Introduction

Animal models are believed to be predictive for drug development in human health care. While LD50 studies of drug candidates have always been performed in animals like rodents or dogs, efficacy and adverse effect studies using animals as a model for humans were prompted only in the late 1950s, as a consequence of the thalidomide scandal, where thousands of babies were born with severe extremity deformations.

In the last 10–15 years, preclinical research methodologies have increased crucially regarding measurement of sensitivity and specificity. Adapted and improved for dedicated use in animal research, positron emission tomography (PET) and single photon emission computed tomography (SPECT) are good examples of such methodologies. It seems to us that increased measurement precision in animal research has somewhat raised expectations regarding human outcome prediction of preclinical data.

In recent years, on the other hand, there has been increasing scepticism about the essentiality of animal models for medical progress [17]. Statements like “virtually every achievement of the last century has depended directly or indirectly on the research with animals” are often found in the literature to emphasize the importance and necessity of animal models used in drug development and medical science. Robert Matthews [6] discussed the validity of this particular statement in a critical article in 2008 and concluded that this statement is anecdotal and does not generally hold true. He is convinced, though, and surely there is evidence that “animal models can and have provided many crucial insights that have led to major advances in medicine and surgery”. Hence, he claims that systematic investigations on the use of animal models and on the evidence that they possibly can provide are necessary.

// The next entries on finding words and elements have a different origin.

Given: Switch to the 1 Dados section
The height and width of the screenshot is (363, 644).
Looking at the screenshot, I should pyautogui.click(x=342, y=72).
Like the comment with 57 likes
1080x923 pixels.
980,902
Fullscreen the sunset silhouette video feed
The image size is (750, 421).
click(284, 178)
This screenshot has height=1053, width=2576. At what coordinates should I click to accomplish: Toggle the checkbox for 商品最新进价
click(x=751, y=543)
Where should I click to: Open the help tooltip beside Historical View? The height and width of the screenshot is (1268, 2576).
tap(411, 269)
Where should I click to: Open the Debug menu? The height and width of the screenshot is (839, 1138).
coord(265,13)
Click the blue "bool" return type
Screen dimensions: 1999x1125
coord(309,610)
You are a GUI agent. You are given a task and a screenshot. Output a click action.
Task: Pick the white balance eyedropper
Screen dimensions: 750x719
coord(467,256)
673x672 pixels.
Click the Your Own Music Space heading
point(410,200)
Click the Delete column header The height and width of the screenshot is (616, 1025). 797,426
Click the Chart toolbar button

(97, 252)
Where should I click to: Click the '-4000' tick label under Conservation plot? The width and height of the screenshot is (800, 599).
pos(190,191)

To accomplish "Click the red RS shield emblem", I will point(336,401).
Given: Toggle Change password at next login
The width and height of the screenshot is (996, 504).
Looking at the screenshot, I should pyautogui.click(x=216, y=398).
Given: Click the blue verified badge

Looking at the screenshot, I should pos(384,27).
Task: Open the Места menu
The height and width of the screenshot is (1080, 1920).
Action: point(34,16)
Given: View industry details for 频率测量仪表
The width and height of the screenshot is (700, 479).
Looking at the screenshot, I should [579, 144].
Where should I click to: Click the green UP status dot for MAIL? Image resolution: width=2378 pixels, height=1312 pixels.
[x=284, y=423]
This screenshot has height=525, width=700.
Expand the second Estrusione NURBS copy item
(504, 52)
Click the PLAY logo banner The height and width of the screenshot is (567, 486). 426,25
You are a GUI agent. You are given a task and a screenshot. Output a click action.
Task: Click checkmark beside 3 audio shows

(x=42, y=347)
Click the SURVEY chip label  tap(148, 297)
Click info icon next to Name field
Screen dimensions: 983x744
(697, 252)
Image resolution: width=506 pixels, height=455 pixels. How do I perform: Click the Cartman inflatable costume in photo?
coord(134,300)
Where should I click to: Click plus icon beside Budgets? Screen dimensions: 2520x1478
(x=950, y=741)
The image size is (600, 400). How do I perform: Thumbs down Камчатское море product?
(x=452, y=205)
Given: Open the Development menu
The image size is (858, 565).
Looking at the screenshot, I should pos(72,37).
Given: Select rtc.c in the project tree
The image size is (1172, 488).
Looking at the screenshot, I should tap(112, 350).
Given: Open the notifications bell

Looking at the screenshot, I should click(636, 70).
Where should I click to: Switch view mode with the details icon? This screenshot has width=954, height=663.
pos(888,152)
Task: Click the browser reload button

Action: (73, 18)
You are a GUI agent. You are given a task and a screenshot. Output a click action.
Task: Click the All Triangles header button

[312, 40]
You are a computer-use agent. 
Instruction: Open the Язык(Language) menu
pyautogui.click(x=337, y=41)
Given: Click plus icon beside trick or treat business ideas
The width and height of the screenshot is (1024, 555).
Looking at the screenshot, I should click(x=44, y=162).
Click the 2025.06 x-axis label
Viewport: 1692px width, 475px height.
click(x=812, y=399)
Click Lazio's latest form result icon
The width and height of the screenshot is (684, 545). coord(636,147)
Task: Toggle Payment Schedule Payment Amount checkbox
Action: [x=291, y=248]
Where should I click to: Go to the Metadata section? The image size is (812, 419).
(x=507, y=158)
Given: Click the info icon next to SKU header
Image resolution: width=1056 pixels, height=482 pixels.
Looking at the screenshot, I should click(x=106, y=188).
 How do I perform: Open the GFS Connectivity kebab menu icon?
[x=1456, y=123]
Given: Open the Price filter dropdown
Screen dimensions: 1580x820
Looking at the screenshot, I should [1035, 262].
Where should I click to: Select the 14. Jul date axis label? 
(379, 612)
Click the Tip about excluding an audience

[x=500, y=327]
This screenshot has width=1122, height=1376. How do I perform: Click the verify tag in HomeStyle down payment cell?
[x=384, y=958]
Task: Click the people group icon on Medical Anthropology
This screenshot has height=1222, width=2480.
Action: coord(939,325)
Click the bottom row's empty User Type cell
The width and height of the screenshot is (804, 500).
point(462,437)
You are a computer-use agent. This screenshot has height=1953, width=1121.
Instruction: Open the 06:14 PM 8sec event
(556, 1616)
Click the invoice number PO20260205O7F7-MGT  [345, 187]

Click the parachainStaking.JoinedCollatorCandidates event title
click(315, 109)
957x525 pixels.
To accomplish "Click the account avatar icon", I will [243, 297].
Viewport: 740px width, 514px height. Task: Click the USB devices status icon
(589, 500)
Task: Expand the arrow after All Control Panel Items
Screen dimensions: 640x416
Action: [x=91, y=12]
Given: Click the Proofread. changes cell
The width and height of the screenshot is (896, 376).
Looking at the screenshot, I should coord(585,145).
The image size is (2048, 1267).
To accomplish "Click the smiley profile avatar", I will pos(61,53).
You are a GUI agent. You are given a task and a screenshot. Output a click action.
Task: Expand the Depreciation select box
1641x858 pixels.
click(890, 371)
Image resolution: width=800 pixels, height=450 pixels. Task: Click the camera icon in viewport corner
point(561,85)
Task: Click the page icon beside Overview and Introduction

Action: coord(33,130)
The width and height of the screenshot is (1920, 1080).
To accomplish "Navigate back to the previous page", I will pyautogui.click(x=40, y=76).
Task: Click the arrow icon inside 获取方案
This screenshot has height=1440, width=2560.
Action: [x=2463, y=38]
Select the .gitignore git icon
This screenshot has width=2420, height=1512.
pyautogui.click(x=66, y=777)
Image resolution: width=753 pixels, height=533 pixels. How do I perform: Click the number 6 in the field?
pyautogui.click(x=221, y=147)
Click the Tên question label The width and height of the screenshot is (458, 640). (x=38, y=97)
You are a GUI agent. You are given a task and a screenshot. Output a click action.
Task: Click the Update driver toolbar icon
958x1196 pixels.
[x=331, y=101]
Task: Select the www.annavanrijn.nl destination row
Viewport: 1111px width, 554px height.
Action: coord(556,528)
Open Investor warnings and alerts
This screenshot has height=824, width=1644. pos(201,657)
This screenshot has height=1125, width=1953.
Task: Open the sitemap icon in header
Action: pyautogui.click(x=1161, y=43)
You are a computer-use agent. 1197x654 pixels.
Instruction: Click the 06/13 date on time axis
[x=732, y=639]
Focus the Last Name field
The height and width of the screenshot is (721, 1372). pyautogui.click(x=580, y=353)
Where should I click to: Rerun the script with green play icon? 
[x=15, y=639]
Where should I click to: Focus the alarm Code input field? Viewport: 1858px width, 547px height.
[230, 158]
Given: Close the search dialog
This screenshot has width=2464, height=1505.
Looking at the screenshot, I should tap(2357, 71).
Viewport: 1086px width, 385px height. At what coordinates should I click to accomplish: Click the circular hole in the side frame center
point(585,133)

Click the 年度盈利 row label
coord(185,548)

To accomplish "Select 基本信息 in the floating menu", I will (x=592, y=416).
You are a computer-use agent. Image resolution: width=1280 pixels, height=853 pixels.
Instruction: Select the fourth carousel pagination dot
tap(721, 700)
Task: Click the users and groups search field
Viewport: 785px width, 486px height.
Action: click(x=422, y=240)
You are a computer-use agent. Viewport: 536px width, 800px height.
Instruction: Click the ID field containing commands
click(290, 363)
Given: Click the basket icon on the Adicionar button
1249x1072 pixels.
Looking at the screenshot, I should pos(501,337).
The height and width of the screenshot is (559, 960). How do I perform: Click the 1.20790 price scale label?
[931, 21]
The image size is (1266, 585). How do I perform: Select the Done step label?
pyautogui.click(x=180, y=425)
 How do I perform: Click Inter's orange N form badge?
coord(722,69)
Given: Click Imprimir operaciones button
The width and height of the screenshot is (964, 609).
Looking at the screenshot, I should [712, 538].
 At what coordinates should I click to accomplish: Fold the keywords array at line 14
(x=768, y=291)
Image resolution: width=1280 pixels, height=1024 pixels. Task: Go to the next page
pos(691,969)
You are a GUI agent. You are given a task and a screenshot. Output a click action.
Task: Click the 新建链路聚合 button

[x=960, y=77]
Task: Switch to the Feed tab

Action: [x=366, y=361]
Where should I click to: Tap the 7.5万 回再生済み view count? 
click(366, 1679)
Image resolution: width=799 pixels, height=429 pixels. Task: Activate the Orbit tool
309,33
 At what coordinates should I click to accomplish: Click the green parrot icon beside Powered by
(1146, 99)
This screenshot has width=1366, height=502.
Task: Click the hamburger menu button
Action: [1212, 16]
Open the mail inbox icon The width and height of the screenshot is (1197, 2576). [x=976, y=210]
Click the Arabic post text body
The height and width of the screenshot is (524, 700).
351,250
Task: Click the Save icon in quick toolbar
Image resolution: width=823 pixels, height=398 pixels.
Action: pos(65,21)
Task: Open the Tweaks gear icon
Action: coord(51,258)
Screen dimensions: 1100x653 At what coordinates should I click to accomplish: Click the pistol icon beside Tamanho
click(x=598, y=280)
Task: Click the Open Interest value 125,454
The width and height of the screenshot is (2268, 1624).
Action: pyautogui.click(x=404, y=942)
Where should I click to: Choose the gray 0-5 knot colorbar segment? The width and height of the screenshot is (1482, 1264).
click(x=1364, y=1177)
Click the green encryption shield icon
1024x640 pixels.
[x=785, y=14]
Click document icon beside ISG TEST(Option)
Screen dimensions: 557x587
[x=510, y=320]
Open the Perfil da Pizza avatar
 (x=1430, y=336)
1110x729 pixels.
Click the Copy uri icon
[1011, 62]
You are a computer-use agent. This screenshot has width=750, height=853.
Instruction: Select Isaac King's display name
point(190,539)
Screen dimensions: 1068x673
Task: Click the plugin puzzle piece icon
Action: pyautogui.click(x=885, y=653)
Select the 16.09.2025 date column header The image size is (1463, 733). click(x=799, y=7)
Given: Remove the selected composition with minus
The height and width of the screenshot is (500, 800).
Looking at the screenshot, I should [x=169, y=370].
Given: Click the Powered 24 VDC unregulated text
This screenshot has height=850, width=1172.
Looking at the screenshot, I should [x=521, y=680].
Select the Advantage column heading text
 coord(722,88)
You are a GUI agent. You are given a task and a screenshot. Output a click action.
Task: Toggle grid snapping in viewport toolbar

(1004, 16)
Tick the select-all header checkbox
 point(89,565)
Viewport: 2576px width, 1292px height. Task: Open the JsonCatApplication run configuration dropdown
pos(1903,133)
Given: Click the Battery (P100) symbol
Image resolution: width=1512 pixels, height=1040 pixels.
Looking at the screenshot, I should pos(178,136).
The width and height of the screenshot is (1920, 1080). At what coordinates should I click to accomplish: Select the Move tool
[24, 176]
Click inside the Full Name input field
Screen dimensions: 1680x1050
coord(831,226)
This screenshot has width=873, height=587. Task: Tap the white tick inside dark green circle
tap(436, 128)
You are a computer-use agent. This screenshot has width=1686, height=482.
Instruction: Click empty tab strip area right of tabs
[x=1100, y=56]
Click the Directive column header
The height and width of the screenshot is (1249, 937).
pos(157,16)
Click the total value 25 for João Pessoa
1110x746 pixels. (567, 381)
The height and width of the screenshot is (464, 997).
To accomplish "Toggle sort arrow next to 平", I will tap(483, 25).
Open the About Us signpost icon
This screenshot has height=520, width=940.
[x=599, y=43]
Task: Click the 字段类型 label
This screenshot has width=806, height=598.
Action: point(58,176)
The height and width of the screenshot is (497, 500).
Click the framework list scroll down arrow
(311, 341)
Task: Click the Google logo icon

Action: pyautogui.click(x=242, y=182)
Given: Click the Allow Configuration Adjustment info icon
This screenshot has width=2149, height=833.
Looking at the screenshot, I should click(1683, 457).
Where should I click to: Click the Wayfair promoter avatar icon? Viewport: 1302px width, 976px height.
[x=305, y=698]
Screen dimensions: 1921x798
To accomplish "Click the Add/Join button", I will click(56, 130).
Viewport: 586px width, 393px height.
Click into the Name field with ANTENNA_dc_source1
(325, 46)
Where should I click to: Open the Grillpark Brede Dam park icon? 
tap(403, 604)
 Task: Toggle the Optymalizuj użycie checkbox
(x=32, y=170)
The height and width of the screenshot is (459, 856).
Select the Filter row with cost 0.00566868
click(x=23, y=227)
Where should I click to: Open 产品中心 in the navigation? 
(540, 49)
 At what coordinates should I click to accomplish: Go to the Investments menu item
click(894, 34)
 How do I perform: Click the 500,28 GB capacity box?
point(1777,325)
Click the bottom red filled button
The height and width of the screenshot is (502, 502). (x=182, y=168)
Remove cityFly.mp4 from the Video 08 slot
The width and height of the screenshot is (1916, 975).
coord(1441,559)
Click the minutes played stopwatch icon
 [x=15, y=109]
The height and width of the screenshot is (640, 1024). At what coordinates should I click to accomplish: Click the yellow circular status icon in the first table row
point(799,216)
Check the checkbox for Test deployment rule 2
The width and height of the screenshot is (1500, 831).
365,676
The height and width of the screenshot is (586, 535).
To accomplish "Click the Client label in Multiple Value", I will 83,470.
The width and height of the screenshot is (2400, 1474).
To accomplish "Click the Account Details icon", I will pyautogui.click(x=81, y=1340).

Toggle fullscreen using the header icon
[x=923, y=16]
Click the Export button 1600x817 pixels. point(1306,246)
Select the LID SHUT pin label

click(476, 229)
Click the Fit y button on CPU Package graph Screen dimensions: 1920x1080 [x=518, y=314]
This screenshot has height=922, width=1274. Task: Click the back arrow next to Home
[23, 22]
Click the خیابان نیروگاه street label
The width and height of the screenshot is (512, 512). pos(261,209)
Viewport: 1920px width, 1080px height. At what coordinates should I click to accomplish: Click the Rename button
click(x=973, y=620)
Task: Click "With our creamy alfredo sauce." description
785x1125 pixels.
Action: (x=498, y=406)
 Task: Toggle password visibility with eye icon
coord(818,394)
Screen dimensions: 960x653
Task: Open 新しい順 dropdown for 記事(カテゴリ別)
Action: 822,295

Gill Langley, in her critical paper in 2009, referred to the same statement as Matthews a year earlier [7]. Langley concluded that relying on animal surrogates of human illnesses is a flawed approach in science. Her own investigations, as well as several published systematic reviews of the reliability of animal models, have shown that fewer than 50 % of animal studies have predicted human outcomes sufficiently. In certain fields of research, e.g. vaccination development against acquired immunodeficiency syndrome (AIDS), prediction failure of chimpanzee and macaque models is 100 % [7, 8].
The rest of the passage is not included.